NEW DELHI: India’s governing Bharatiya Janata Party (BJP) on Thursday scored a landslide election victory, increasing its seats in Parliament after a bitter and divisive campaign.

The results amount to a massive blow for the 133-year-old Congress Party, which dominated India’s political life for more than 50 years after the country gained independence in 1947. Narendra Modi has made history by becoming India’s first prime minister in the last 40 years to be re-elected with a parliamentary majority.

The BJP on its own is expected to have a little over 300 seats in the Lok Sabha (lower house), more than it had in the outgoing chamber. The ruling National Democratic Alliance (NDA), of which the BJP is a part, will have nearly 350 MPs in the Lok Sabha.

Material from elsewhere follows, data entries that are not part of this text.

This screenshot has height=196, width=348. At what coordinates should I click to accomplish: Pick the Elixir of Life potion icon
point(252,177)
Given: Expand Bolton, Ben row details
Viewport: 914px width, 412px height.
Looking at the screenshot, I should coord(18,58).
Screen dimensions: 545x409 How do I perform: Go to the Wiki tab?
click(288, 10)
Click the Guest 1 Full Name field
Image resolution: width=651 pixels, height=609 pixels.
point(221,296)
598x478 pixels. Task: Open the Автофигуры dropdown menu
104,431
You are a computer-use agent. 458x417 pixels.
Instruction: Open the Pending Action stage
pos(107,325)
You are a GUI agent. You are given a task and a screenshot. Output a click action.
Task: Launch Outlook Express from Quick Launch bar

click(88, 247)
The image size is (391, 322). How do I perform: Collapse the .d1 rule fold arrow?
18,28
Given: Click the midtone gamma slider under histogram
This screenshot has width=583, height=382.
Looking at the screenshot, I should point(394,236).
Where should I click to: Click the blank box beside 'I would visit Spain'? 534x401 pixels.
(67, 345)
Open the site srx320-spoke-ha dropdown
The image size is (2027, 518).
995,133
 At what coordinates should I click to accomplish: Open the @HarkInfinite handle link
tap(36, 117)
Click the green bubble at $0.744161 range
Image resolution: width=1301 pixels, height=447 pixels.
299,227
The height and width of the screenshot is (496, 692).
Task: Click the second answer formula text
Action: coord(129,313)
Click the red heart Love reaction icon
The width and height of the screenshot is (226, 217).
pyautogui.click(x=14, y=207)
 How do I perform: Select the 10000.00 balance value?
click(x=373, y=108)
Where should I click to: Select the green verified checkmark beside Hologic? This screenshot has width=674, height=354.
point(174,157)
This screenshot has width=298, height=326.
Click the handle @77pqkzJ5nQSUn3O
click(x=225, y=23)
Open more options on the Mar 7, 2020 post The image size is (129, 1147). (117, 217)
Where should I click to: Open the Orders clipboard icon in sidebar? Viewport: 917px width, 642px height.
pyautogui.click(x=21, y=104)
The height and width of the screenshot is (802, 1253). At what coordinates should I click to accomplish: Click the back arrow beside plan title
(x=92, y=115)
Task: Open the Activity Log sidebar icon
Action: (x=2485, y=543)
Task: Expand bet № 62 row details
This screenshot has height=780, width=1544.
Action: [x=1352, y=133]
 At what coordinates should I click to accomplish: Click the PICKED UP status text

The Congress Party is expected to finish with just 55 seats, albeit 11 more than its 2014 election tally. By most projections, the Congress-led opposition alliance will not even have 100 seats. Congress Party President Rahul Gandhi suffered a major personal setback in the family borough, the constituency of Amethi in northern India, where he lost to a Modi Cabinet minister. But Gandhi won his second seat in Wayanad in the south by a big margin. 

“I concede defeat and congratulate Prime Minister Narendra Modi for winning the elections,” Gandhi said on Thursday. He has offered to resign from his post in his party’s most powerful organizational body, the Congress Working Committee, but political analysts say it is highly unlikely that his resignation will be accepted.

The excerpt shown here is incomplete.